Answer

**step1** Understanding the definitions of sequences

To determine if the given sequence is arithmetic or geometric, we first need to recall their definitions.
* An arithmetic sequence is a sequence where the difference between consecutive terms is constant. This constant difference is called the common difference.
* A geometric sequence is a sequence where the ratio between consecutive terms is constant. This constant ratio is called the common ratio.

**step2** Analyzing for a common difference

Let's examine the sequence: {81, 27, 9, 3, 1, …}
First, we check if there is a common difference between consecutive terms.
* Difference between the second and first terms: $$27 - 81 = -54$$
* Difference between the third and second terms: $$9 - 27 = -18$$
Since the differences are not the same (i.e., $$-54 \neq -18$$), the sequence does not have a common difference. Therefore, it is not an arithmetic sequence.
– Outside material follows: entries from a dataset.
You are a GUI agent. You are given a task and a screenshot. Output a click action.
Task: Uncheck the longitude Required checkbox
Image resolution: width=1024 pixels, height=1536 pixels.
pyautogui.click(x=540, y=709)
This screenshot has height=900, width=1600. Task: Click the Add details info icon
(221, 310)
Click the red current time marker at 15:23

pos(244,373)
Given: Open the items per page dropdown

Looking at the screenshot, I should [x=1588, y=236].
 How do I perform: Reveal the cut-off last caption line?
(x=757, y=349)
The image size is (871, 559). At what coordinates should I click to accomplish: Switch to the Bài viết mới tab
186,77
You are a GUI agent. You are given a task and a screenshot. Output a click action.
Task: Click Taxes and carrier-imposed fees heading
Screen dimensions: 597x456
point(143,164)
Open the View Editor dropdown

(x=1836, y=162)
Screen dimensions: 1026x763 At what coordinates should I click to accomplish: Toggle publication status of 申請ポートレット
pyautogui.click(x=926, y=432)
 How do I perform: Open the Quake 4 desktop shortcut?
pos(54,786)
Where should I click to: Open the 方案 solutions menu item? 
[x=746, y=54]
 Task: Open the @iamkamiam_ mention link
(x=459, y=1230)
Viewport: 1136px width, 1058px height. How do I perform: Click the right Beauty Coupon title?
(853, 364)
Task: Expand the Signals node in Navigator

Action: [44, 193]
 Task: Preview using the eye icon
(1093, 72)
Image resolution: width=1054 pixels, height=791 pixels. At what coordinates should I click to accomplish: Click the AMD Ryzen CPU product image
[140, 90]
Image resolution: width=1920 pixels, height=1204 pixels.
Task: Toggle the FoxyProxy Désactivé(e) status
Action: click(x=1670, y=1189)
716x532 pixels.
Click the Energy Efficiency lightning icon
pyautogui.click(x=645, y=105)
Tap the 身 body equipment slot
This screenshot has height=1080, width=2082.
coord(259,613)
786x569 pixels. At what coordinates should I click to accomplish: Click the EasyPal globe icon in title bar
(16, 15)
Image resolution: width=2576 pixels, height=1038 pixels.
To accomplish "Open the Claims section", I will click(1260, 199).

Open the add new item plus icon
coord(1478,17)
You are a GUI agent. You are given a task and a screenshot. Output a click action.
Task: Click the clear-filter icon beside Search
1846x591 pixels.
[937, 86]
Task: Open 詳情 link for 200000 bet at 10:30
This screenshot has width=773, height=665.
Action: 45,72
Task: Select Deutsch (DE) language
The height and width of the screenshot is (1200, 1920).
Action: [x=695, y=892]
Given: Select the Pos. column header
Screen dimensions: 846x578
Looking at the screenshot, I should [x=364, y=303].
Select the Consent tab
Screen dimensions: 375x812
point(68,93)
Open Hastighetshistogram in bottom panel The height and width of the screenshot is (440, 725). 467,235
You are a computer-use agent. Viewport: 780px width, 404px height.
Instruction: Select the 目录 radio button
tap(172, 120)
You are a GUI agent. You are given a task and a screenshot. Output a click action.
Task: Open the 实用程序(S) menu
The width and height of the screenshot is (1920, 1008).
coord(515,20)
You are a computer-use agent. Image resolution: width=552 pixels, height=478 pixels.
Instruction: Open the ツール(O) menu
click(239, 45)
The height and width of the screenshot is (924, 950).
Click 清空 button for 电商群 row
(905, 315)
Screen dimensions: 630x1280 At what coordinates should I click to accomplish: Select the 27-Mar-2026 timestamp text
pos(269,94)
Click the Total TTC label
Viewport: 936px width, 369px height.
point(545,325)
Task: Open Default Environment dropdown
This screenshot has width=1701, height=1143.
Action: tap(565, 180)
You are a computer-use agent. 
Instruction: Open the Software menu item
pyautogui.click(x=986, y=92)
**step3** Analyzing for a common ratio

Next, we check if there is a common ratio between consecutive terms.
* Ratio of the second term to the first term: $$27 \div 81 = \frac{27}{81}$$
To simplify the fraction $$\frac{27}{81}$$, we can divide both the numerator and the denominator by their greatest common factor, which is 27.
$$\frac{27 \div 27}{81 \div 27} = \frac{1}{3}$$
* Ratio of the third term to the second term: $$9 \div 27 = \frac{9}{27}$$
To simplify the fraction $$\frac{9}{27}$$, we can divide both the numerator and the denominator by their greatest common factor, which is 9.
$$\frac{9 \div 9}{27 \div 9} = \frac{1}{3}$$
* Ratio of the fourth term to the third term: $$3 \div 9 = \frac{3}{9}$$
To simplify the fraction $$\frac{3}{9}$$, we can divide both the numerator and the denominator by their greatest common factor, which is 3.
$$\frac{3 \div 3}{9 \div 3} = \frac{1}{3}$$
* Ratio of the fifth term to the fourth term: $$1 \div 3 = \frac{1}{3}$$
Since the ratio between consecutive terms is constant and equal to $$\frac{1}{3}$$, the sequence has a common ratio. Therefore, it is a geometric sequence.

**step4** Conclusion

Based on our analysis, the sequence {81, 27, 9, 3, 1, …} is a geometric sequence because it has a common ratio of $$\frac{1}{3}$$ between consecutive terms.